La Dodun dans sa gaieté15
Voulant qu’on rendît hommage
À son antique beauté
Dit : laissez-là mon visage
Mais troussez, mais troussez, mais troussez-moi
Et vous trouverez, je gage,
Mais troussez, mais troussez, mais troussez-moi
Et vous trouverez de quoi.

  • 1 - Charles Gaspard Dodun, marquis d’Herbaut (1679-1736) fut successivement conseiller au Parlement de Paris, à la quatrième Chambre des enquêtes, président de la même Chambre, intendant de Bordeaux, maître des requêtes de l’hôtel du roi, et contrôleur général des finances le 21 avril 1722. (R)
  • 2Les timbres sont indiqués par Arsenal 3116.
  • 3Il était président à la Quatrième des Requêtes, d’une famille de gens d’affaires peu illustre. Il a commencé dans la Régence à entrer dans les finances. Quand M. le Régent permit à M. de la Houssaye de se retirer, il le mit à sa place. Il a beaucoup gagné en trois ou quatre ans et a fait ériger la terre d’Herbault en marquisat. Comme tout le monde, mangeant avec le Roi à Fontainebleau, au dernier voyage il donna 100 000 # à Mme de Prie pour lui procurer cet honneur ; mais comme on dit qu’il n’était pas noble, le Roi lui mit l’épée au côté.
  • 4« Il est arrivé une aventure divertissante à la cour. M. Dodun, contrôleur général des finances et puissamment riche, a acquis le marquisat d’Herbaut, proche Orléans, et la charge de lieutenant du roi d’Orléans. Cela lui a paru trop bourgeois de rester un homme de robe, surtout ayant le cordon bleu ; il a pris l’épée, s’est fait appeler M. le marquis d’Herbaut, et, entre autres choses, il s’est fait galonner un habit, ni plus ni moins qu’un habit d’un officier des gendarmes. Cela a paru si ridicule qu’on n’a pas pu y tenir. Il est fort haï. On a recherché l’origine du sieur Dodun, et on a trouvé que son grand-père avait été laquais ; et, enfin, on a fait des chansons sur lui et sur M. Dodun, qui ont été chantées jusque par les décrotteurs.
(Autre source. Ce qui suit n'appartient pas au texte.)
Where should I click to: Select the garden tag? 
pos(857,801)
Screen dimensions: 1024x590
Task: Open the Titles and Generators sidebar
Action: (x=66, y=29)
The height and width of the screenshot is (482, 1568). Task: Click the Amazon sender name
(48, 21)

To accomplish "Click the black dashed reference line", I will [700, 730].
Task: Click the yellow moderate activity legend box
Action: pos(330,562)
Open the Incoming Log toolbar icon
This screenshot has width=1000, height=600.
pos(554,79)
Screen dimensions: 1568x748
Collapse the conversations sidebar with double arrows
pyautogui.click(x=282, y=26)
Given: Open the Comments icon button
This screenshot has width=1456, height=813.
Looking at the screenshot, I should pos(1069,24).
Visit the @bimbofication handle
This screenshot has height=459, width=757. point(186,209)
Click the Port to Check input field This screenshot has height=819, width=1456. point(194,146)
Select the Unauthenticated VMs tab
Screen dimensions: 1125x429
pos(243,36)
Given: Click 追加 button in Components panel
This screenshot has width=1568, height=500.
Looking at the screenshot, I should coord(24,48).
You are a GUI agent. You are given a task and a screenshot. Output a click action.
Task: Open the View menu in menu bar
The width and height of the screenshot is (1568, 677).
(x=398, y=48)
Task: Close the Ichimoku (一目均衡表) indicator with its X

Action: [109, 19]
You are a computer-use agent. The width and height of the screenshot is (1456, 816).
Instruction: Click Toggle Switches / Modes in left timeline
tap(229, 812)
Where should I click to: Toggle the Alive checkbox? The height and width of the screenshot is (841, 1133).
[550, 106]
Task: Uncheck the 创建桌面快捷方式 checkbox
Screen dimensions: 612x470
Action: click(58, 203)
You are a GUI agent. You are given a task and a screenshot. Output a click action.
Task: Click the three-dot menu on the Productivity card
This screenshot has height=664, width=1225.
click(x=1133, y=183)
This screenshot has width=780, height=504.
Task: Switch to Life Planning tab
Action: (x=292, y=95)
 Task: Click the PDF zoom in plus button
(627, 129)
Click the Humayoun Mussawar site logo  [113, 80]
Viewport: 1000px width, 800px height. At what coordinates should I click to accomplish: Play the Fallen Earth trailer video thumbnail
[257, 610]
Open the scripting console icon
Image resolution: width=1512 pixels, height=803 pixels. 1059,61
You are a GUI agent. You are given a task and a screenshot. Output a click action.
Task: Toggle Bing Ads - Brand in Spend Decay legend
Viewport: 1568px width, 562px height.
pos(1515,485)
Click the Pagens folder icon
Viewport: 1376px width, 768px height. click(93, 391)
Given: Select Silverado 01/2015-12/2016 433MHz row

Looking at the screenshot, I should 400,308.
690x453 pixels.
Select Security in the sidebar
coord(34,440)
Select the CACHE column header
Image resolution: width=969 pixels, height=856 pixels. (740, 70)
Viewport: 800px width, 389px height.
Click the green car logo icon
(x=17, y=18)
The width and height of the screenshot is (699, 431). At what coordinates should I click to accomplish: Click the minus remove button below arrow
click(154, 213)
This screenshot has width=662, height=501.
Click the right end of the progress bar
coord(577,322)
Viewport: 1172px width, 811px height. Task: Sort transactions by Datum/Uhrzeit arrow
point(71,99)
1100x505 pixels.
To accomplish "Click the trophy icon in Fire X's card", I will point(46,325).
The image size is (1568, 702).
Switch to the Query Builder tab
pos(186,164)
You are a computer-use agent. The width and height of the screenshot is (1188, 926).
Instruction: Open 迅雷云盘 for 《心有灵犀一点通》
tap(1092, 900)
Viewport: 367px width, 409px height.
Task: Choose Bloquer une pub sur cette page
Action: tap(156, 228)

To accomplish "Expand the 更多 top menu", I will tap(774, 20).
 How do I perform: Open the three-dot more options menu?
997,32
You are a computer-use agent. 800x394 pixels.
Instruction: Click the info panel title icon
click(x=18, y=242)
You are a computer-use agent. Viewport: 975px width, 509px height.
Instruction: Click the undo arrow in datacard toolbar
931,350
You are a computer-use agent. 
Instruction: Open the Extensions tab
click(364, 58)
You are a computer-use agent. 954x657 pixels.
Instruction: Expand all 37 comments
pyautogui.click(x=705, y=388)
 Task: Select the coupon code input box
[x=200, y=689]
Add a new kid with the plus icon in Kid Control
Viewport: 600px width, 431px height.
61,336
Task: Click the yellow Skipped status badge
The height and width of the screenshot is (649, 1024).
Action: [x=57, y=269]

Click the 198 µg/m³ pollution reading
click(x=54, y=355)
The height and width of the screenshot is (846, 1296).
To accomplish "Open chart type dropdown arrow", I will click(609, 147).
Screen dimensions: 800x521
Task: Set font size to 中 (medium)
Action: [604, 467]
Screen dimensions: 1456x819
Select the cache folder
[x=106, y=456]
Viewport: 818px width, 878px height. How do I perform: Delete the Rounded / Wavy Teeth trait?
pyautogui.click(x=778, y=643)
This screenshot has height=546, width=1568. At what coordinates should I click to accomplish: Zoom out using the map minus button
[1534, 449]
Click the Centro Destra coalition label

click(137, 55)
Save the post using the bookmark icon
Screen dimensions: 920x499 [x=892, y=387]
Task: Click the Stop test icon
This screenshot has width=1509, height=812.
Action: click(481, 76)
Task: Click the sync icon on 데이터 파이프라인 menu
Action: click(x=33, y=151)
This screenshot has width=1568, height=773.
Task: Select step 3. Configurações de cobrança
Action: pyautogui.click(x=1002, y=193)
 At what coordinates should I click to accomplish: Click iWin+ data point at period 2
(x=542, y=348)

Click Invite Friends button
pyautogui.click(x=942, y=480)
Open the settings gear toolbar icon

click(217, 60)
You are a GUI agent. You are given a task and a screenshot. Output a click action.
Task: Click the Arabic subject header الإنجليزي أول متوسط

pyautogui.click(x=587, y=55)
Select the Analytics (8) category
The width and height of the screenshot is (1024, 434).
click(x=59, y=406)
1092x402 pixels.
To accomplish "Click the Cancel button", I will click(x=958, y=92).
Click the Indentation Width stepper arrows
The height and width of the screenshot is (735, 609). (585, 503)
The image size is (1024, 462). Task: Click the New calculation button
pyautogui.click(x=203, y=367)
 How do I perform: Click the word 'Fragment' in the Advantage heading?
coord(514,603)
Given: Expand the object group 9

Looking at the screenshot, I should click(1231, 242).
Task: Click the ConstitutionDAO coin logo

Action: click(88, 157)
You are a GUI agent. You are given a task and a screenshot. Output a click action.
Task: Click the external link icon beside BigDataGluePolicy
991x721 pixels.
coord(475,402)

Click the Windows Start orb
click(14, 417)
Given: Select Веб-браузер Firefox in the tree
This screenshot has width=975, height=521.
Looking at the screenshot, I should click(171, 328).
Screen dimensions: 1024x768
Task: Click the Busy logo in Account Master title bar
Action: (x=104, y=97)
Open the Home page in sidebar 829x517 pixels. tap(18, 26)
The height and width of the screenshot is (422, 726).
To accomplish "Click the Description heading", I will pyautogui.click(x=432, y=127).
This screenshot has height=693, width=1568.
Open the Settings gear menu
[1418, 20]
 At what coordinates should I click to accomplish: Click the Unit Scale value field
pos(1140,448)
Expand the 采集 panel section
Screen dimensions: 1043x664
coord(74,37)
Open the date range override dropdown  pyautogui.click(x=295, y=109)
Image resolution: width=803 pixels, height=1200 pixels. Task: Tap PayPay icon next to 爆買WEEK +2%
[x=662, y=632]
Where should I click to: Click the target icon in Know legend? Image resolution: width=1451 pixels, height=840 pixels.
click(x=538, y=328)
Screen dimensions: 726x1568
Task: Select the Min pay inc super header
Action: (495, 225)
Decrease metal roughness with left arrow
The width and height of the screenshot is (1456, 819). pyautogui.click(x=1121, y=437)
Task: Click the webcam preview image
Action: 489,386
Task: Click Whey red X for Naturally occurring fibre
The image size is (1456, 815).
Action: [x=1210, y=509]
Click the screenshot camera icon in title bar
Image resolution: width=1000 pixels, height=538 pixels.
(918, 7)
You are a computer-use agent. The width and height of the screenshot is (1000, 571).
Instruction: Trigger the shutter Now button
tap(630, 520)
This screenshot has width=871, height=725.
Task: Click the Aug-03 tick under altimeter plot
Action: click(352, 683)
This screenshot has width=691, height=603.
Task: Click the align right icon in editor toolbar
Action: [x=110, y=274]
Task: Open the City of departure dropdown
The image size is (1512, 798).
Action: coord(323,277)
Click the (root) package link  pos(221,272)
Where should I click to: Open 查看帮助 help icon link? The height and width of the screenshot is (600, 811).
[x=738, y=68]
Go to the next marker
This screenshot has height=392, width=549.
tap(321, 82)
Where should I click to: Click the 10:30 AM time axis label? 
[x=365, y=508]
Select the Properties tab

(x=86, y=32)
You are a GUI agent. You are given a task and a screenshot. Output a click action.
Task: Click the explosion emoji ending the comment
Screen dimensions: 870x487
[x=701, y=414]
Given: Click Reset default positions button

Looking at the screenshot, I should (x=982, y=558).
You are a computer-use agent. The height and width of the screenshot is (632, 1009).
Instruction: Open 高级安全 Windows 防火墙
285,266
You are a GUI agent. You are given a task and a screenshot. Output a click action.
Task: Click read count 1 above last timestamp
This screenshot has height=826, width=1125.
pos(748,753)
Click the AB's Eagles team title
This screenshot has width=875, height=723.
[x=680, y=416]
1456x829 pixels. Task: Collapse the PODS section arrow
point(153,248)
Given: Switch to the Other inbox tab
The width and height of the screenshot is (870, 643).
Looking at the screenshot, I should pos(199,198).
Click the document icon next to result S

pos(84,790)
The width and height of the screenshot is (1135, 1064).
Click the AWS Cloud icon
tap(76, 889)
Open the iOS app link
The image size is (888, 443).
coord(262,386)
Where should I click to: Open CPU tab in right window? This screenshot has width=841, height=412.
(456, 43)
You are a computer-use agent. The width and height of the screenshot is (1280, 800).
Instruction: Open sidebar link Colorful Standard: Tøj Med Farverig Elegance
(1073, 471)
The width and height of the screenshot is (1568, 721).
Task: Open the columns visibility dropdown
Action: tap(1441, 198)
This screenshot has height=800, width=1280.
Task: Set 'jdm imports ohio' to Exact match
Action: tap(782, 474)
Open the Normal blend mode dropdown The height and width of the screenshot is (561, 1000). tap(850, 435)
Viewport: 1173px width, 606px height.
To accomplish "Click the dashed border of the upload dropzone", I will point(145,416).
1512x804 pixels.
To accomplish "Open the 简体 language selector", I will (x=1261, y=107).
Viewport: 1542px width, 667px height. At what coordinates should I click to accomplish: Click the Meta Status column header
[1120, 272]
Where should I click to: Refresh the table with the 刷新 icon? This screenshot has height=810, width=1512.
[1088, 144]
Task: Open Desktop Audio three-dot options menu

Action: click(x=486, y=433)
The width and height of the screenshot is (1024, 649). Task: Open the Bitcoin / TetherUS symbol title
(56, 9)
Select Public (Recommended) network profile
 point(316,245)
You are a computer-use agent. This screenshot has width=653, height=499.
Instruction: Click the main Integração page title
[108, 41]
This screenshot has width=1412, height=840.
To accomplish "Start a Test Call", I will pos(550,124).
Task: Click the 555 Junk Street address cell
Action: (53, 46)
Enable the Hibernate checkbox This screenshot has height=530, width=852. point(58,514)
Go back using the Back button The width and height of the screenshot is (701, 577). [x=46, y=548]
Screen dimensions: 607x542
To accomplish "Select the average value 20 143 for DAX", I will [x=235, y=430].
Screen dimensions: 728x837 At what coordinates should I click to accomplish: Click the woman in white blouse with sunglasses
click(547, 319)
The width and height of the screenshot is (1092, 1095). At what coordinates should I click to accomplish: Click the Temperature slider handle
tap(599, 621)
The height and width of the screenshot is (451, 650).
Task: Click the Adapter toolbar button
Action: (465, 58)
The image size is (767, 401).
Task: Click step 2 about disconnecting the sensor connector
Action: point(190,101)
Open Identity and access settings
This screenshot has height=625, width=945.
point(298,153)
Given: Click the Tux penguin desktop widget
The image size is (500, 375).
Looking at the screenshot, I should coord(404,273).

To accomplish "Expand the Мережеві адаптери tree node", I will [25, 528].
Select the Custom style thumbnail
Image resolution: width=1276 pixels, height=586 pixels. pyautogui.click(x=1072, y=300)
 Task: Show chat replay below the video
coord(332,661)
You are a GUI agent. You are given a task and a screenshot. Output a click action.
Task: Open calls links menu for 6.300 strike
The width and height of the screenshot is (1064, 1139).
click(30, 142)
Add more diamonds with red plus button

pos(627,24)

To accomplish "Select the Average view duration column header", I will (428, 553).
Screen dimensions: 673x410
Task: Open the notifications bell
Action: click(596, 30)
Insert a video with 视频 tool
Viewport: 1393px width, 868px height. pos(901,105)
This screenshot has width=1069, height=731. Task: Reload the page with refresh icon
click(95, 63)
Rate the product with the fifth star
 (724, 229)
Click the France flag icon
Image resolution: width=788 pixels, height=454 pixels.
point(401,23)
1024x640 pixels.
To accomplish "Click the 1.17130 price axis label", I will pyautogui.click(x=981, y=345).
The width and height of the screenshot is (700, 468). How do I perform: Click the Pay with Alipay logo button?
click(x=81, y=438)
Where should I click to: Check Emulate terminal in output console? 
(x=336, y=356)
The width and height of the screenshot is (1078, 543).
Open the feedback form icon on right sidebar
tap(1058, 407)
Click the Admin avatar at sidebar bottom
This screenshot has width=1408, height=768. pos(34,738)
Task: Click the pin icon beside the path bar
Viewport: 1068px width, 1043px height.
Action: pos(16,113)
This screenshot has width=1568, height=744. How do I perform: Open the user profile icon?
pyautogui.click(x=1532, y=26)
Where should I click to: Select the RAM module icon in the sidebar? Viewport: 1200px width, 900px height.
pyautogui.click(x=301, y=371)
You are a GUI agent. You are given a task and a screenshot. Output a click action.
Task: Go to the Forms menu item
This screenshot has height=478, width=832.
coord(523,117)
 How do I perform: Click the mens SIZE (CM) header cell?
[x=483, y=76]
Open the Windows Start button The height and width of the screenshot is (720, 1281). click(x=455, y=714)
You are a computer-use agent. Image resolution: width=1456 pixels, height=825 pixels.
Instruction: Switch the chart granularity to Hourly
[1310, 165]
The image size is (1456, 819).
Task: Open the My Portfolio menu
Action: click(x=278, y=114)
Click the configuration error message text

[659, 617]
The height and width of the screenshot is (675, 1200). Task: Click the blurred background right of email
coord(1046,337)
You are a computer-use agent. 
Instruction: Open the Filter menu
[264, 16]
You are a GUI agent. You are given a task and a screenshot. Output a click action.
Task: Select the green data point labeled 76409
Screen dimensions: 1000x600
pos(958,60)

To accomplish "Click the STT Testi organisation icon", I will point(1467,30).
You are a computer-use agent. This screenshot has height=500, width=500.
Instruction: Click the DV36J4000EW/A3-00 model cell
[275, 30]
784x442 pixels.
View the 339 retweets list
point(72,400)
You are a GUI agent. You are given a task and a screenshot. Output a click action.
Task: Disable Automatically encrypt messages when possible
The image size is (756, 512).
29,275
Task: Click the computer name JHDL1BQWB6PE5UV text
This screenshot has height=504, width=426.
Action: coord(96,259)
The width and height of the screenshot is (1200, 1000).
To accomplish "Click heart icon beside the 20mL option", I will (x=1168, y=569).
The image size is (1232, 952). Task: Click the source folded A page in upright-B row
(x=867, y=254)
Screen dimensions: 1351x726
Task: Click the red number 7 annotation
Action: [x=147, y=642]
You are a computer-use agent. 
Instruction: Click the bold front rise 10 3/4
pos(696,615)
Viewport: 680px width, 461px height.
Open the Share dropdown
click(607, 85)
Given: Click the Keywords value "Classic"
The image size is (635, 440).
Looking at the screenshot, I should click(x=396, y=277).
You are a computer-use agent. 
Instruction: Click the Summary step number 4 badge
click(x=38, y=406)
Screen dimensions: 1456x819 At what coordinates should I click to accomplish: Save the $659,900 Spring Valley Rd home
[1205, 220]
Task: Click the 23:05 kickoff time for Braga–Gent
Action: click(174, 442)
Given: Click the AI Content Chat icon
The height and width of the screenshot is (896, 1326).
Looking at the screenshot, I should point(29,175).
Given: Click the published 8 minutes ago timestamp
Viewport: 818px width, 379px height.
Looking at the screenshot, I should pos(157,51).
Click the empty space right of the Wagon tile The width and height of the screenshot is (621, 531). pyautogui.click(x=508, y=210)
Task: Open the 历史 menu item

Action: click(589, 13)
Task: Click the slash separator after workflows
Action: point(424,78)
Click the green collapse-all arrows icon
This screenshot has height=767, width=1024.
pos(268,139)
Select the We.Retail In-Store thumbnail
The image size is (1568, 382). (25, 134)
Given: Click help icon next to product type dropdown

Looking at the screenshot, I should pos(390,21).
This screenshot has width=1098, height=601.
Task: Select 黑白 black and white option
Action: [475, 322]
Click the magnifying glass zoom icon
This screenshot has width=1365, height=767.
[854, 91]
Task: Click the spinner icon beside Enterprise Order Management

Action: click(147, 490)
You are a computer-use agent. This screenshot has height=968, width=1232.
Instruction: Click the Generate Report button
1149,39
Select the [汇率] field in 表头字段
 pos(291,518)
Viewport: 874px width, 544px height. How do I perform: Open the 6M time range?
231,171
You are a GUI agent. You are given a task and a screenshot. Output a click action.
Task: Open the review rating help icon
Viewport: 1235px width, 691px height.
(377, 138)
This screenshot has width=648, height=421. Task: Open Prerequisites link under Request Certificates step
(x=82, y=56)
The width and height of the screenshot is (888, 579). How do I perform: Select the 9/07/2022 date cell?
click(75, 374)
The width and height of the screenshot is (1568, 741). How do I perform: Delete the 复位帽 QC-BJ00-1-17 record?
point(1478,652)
Mme Dodun en a été huit jours sans dormir. » (Journal de Barbier.) (R)
  • 5Ce couplet ne se trouve que dans Arsenal 3116.
  • 6« Le fameux Frison, qui avait été laquais, frisait fort bien. Toutes les femmes de la cour l’appelaient et ne voulaient confier qu’à lui leur tête ; il avait réellement un talent supérieur qu’il avait formé chez Bligny… Il est devenu un homme important, remarquable par ses saillies pleines de simplicité et de mérite. » (Mémoires de Maurepas.)
  • 7Elle soupa un jour du carnaval à Marly avec le Roi. (M.) (R)
  • 8Autre rédaction dans Arsenal 3116 : Frison lui a répondu / Foin de votre chevelure / Plus s'en est jamais vu / Qui tiennent moins la frisure
  • 9A toutes ses autres beautés (Arsenal 3116)
  • 10On dit que M. Dodun, soupant un soir avec ses amis et voulant caresser sa femme devant la compagnie, elle se défendit, et qu’il la prit malgré elle et lui troussa ses jupes par derrière devant le monde. (M.) (R)
  • 11Que c’est Vénus par le con. (Castries) - Que c'est Vénus au croupion (Arsenal 3116)
  • 12Les couplets qui suivent ne se trouvent que dans Castries. Ils sont d’ailleurs dispersés en grand désordre dans la suite ordinaire du texte.
  • 13Mon cousin (Arsenal 3116)
  • 14Je renonce au souper du Roi (Arsenal 3116)
  • 15Ce dernier couplet est consacré à Mme Dodun.

Numéro
$0591


Année
1725 (Castries)




Références

Raunié, V,32-35 - Clairambault, F.Fr.12699, p.175-77 -Maurepas, F.Fr.12631, p.233-35 -  F.Fr.9351, f°266v (première strophe) - F.Fr.9352, f°1r-2v - F.Fr.12674, p.25-34 regroupe $591, $592, $593, formant un pot-pourri avec différents airs (Mariez-moi / Confiteor / Dupont, mon ami) -F.Fr.10285 (Barbier), f°34 -  F.Fr.13656, p.15-17 - Arsenal 2930, p.464-71 - Arsenal 3116, 45v-47r -BHVP, MS 658, p.15-18 - Mazarine Castries 3984, p.9-15 - Toulouse BM, MS 855, f°201r-204r - Marais, II, 814-15


Notes

Titre de Arsenal 3116: Pot-pourri sur M. Dodun, contrôleur général. De fait, il est le seul, avec F.Fr.12674, à indiquer des timbres.